Implementing a full-scale AI evaluation can be daunting due to the significant time commitment required. If an organization wants to start small by testing a limited set of questions against a few tools, what step-by-step process ensures the results are scalable and provide a clear understanding of performance?
The key to overcoming the “blank page” problem in AI evaluation is to start with a manageable scope that can be replicated as you grow. I recommend starting small by selecting a single category of legal work and pulling 20 representative questions from your existing research or knowledge base. Next, select a few AI tools and run those questions through them, ranking the answers according to a consistent set of criteria like accuracy or citation quality. By repeating this process a couple of times, you establish a reliable baseline and a rubric that can be applied to other areas of law later on. This consistent, incremental approach provides a clear understanding of tool performance without the exhaustion of a firm-wide rollout, making the data much more actionable for decision-makers.
What is your forecast for AI evaluation in the legal industry?

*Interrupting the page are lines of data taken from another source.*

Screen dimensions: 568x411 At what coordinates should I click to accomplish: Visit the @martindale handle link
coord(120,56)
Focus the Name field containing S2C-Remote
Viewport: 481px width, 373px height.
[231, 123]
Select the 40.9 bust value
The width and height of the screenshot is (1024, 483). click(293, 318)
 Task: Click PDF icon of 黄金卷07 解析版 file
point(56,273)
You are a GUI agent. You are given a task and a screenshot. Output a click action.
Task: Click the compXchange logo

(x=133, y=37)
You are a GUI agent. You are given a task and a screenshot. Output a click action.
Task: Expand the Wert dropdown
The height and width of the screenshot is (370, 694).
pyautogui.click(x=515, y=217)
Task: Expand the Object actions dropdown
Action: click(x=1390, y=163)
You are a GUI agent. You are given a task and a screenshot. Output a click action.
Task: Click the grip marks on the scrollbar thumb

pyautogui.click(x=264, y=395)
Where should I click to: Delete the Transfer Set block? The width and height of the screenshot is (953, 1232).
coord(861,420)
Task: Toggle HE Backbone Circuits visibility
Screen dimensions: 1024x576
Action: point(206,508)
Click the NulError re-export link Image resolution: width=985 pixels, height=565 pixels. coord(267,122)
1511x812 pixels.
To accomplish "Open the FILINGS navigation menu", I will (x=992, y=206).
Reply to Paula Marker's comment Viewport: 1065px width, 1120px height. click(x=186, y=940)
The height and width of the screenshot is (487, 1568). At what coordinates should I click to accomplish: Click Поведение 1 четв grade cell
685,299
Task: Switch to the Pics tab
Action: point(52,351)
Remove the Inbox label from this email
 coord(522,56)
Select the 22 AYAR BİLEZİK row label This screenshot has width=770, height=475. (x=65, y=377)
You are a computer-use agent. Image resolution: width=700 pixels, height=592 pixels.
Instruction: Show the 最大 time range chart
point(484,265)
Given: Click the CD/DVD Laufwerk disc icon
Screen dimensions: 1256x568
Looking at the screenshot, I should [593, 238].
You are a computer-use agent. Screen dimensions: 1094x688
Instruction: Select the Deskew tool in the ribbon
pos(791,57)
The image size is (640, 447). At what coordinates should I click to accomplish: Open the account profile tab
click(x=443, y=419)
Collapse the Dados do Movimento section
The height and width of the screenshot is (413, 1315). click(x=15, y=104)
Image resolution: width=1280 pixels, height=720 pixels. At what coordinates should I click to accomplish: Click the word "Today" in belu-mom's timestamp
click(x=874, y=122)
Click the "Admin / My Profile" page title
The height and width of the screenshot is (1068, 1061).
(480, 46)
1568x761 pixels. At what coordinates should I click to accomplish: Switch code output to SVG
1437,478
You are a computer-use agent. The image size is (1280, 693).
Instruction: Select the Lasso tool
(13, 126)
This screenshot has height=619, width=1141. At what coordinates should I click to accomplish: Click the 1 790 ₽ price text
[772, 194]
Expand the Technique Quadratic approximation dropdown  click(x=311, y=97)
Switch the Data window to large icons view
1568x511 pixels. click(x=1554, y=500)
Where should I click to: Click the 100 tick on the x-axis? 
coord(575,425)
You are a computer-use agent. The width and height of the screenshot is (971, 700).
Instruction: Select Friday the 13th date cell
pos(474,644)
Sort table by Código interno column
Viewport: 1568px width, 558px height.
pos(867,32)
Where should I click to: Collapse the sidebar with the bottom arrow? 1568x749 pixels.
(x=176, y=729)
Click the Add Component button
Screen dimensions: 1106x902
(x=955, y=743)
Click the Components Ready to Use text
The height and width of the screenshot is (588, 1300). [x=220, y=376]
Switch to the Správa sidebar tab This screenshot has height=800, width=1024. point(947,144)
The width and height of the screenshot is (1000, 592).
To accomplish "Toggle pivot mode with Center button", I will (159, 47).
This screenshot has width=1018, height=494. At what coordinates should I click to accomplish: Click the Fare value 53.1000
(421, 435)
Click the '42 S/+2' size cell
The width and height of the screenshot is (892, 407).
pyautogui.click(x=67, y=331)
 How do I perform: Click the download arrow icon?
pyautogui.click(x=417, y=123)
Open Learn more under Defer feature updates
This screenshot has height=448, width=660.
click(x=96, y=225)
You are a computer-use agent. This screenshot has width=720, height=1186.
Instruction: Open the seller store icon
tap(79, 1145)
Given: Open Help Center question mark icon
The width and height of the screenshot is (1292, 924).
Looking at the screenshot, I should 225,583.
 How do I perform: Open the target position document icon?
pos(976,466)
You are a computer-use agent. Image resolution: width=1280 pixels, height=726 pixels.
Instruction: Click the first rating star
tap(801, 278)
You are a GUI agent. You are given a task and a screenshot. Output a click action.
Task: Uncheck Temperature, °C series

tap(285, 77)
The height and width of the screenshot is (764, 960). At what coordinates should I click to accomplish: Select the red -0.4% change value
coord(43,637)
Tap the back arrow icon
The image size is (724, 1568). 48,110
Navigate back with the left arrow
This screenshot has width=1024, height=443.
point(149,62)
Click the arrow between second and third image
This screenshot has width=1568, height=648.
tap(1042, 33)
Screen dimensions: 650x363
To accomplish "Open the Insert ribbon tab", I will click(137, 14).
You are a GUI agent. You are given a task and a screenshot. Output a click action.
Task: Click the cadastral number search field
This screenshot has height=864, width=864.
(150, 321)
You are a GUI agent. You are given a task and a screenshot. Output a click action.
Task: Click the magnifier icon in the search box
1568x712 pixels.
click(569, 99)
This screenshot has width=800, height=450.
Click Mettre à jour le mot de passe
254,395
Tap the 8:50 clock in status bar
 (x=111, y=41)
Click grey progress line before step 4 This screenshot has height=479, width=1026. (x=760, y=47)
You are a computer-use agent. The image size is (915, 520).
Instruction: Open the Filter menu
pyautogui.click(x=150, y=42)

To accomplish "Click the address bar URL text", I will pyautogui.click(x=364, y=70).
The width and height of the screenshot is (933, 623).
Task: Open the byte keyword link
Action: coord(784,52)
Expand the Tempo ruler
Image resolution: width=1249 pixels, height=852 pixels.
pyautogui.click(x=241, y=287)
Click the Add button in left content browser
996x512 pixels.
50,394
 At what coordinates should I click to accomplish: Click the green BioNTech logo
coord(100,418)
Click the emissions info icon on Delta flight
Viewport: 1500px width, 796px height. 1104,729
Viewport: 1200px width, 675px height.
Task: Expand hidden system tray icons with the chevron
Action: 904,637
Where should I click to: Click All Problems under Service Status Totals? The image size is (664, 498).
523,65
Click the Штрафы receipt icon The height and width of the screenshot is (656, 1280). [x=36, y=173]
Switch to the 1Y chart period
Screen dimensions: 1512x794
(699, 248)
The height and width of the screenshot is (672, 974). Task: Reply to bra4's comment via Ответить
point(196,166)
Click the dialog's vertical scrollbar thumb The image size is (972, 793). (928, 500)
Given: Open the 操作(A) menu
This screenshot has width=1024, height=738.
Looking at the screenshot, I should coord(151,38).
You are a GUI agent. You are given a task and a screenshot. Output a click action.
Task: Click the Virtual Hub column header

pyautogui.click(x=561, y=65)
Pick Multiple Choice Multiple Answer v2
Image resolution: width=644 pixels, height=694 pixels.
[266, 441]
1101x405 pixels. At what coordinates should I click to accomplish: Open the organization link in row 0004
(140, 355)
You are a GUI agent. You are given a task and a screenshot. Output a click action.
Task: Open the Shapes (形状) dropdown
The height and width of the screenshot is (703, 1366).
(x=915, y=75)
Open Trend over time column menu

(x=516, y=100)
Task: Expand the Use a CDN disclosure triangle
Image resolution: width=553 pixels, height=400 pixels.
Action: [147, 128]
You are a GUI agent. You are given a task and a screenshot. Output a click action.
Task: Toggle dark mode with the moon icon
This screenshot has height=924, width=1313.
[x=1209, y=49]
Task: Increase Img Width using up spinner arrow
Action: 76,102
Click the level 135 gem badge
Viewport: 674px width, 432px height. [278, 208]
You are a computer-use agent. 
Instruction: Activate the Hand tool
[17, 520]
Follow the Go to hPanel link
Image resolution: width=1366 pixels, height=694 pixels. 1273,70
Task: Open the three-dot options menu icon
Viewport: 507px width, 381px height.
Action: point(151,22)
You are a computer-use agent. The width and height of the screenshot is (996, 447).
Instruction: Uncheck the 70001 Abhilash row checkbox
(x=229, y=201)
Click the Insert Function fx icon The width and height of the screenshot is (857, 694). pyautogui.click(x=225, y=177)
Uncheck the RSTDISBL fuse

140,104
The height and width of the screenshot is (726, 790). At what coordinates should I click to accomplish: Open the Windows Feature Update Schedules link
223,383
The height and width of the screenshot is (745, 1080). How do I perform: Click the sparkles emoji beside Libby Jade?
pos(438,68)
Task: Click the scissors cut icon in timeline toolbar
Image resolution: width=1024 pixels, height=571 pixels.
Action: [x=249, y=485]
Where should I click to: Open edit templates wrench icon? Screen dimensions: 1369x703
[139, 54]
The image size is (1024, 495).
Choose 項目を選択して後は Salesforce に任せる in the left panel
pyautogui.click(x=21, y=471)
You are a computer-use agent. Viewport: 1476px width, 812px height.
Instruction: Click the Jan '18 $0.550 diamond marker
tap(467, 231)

I believe we are moving toward a future where “evaluation” is no longer a separate phase of software procurement, but a continuous, automated feature of the legal workflow. We will likely see firms move away from manual benchmarking and toward sophisticated, internal AI-driven dashboards that monitor the accuracy and reliability of every model in real-time. As the market becomes even more crowded, the ability to ruthlessly audit these tools will be the primary differentiator between firms that achieve true efficiency and those that merely accumulate expensive subscriptions. Ultimately, the winners will be the organizations that stop treating AI as a “black box” and start treating it as a performance-managed asset that must prove its value every single day.